At any rate, Jim Carrey plays Dick Harper, a communications professional working for a large corporation. He gets promoted to Senior Vice President by his bosses, including the CFO and the CEO (played by Alec Baldwin). He’s thrown into the lion’s den by abruptly being shoved into an appearance on a cable news show where he’s confronted with suspicious behavior of the CEO, and as he (Harper) flounders, the stock tanks. The company shuts down amidst great scenes of shredding (a la Enron). As he was promoted, he encouraged his wife, played by Téa Leoni, to quit her job and make big plans for his new large salary.
Out of work, he looks for a job but finds it hard to get a job of equal stature (shades of Executive Blues: Down and Out in Corporate America. So we get some scenes of interviews, followed by slumming by working briefly at a thinly veiled Walmart and working as a day laborer as their furniture, landscaping, and eventually home are repossessed. Carrey ends up with a toy gun, and that inspires him to turn to a life of crime with his wife as his co-conspirator.
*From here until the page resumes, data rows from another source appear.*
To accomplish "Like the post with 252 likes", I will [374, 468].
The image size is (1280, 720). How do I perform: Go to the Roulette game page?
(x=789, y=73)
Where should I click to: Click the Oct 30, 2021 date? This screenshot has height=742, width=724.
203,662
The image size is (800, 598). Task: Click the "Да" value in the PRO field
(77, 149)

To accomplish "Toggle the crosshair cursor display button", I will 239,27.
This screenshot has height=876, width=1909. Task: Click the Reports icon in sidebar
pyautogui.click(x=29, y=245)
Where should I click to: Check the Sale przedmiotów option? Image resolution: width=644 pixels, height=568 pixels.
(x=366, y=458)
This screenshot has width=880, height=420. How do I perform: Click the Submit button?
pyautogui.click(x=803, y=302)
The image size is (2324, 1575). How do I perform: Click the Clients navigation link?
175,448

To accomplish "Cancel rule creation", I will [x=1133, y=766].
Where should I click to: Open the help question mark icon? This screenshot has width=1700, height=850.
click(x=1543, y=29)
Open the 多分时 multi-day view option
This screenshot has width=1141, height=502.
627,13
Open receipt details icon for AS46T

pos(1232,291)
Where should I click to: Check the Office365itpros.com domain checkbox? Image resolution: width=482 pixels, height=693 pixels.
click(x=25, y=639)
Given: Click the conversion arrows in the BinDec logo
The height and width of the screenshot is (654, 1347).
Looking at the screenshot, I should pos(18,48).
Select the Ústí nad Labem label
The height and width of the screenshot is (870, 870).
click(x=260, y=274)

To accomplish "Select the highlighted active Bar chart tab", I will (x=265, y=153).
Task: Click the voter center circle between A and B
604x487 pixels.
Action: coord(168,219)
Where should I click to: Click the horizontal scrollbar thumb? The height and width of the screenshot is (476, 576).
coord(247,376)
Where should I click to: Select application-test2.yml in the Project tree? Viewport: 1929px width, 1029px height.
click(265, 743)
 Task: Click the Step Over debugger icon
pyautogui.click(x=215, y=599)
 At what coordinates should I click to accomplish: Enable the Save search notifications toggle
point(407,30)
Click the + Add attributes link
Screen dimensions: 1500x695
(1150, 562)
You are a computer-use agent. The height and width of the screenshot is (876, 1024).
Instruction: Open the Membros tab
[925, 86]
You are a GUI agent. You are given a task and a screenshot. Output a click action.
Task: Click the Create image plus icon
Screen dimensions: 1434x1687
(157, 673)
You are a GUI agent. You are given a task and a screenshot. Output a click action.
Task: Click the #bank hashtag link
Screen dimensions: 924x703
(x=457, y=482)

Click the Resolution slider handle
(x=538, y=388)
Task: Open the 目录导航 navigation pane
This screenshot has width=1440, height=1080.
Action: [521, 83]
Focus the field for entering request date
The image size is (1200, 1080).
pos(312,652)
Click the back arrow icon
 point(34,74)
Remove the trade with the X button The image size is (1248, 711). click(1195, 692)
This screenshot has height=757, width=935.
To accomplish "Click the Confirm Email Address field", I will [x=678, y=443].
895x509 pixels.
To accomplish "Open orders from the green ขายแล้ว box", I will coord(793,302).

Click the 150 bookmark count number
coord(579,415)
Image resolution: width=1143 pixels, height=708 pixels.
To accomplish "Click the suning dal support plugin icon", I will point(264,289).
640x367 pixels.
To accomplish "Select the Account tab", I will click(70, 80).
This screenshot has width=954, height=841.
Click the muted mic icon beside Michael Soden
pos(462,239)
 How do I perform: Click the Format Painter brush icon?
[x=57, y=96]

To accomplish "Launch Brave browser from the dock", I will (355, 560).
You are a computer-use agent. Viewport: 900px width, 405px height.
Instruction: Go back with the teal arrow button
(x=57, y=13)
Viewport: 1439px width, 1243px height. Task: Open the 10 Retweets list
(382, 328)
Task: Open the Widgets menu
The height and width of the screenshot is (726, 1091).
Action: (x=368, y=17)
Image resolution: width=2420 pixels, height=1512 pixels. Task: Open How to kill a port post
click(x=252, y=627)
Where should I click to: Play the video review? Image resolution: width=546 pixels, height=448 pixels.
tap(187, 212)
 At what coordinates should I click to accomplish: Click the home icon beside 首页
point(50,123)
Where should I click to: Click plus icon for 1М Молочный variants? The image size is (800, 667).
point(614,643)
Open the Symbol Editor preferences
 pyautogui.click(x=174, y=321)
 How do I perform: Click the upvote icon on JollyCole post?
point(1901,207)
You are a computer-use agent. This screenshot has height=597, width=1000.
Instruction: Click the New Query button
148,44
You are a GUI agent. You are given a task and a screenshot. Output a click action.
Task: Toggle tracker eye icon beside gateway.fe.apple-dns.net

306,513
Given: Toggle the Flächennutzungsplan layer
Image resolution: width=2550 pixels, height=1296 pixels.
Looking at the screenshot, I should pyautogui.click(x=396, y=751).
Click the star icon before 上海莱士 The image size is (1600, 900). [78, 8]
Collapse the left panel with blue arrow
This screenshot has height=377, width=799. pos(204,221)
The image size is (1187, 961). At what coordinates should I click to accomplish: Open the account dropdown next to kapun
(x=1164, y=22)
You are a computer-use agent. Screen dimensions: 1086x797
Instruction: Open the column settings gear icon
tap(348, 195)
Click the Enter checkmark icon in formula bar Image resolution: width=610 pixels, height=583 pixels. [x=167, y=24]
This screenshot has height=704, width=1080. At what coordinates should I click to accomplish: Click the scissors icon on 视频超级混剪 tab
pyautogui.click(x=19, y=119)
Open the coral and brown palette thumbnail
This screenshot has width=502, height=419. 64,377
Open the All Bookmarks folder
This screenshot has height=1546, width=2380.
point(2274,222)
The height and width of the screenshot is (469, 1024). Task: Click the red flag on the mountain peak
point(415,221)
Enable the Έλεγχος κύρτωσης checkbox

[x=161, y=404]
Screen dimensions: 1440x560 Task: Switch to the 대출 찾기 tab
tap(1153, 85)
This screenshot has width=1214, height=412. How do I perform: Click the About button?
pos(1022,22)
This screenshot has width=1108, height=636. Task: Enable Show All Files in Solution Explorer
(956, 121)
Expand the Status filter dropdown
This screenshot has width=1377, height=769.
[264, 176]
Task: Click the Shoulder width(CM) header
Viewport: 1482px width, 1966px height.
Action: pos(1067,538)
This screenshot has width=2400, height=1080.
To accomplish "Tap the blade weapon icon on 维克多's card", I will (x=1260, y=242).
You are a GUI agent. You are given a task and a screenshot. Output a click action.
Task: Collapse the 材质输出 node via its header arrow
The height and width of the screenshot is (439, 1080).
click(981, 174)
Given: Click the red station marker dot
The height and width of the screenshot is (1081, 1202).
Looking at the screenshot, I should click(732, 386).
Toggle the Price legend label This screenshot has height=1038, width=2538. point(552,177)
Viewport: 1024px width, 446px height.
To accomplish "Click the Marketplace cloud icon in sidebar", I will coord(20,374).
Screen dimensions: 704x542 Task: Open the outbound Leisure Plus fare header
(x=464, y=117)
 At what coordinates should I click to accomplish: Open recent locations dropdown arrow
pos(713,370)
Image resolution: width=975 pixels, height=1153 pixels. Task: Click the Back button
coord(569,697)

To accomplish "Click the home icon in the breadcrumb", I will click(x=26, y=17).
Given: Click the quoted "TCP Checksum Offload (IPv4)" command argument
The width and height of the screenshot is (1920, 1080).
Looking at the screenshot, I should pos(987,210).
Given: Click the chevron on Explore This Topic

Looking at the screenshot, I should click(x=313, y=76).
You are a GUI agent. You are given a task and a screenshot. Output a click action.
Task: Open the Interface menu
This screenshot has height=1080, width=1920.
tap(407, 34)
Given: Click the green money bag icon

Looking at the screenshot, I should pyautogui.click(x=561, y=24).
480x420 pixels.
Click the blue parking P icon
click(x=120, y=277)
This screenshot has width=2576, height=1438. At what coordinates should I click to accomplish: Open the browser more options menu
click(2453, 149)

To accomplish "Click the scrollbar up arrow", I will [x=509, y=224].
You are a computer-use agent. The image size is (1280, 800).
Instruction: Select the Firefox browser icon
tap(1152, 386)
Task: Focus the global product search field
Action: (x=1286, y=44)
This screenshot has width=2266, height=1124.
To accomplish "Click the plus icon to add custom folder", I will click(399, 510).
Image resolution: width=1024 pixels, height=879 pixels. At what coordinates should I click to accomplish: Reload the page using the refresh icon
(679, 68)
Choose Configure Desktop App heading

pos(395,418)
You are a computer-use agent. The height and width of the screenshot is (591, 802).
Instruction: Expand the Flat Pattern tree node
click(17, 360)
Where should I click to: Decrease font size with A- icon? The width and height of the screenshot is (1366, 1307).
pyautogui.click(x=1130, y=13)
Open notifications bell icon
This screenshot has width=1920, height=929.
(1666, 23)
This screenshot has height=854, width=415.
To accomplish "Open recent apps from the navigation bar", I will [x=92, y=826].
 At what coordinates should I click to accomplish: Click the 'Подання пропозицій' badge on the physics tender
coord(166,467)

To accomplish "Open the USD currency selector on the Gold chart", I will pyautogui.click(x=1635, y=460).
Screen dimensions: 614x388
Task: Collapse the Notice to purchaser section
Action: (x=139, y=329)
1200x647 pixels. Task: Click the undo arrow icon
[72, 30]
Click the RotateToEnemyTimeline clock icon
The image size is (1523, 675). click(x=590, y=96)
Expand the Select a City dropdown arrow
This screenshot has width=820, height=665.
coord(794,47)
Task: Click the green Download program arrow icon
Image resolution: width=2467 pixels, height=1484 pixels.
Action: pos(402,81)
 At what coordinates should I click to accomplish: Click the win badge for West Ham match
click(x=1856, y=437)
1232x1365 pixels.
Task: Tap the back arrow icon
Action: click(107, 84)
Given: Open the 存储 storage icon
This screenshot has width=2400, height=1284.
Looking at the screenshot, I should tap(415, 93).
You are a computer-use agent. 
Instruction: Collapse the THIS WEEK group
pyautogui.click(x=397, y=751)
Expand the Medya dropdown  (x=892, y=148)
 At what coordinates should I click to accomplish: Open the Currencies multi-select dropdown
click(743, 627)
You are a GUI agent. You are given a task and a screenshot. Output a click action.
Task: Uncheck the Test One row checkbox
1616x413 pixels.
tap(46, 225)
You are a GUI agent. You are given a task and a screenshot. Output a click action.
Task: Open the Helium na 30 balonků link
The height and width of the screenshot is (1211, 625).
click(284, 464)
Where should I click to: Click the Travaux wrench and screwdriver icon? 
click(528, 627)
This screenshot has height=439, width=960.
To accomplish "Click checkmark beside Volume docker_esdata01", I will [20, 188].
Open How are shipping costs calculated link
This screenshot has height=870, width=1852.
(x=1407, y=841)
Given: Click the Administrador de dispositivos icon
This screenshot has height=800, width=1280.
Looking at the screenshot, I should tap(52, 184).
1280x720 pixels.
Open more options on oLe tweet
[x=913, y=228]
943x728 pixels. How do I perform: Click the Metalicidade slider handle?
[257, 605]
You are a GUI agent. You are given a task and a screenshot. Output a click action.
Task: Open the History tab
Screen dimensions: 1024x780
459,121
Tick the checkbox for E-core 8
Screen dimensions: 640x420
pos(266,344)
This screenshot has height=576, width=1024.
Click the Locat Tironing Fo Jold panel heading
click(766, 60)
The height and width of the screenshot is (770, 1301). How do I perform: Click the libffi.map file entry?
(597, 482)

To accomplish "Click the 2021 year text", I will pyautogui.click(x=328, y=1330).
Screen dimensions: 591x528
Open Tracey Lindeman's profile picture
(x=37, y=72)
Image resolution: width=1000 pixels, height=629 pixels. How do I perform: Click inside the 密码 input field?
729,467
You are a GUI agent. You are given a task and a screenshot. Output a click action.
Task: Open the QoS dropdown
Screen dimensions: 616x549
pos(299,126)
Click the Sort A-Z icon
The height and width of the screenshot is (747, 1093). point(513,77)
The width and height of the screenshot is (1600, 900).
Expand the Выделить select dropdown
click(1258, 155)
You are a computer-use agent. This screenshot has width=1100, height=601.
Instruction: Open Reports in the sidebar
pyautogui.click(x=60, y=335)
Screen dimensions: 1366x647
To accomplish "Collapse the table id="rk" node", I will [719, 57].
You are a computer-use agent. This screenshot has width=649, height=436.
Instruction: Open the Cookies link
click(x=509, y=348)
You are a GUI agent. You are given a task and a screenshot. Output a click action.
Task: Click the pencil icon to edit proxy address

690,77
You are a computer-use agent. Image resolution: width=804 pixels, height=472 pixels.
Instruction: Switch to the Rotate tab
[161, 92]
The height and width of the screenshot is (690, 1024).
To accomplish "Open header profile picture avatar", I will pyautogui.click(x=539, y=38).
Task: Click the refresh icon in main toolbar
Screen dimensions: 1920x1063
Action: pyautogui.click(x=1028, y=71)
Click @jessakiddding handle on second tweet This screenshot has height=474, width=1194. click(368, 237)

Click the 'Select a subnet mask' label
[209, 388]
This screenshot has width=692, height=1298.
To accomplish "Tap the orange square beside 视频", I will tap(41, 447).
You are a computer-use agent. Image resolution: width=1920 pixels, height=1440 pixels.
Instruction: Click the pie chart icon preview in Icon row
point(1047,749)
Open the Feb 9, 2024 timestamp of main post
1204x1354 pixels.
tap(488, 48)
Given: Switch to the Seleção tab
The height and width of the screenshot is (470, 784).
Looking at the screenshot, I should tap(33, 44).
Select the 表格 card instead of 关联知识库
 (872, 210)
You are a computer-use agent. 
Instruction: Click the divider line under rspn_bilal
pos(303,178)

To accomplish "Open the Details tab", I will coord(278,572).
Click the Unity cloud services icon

It leads to a number of scenes where they commit crimes. When they spot the CFO, they grab him and plot a heist against the CEO, which is the climax of the film. Hey, I can’t know heist comedies, now, can I?
Amusing in spots, but like Executive Blues, it lacks imagination in the change in circumstances. But at least in this case, it’s for comedic effect, even though it stretches credibility.
So were I to give stars, I’d give two and a half out of four or three out of five.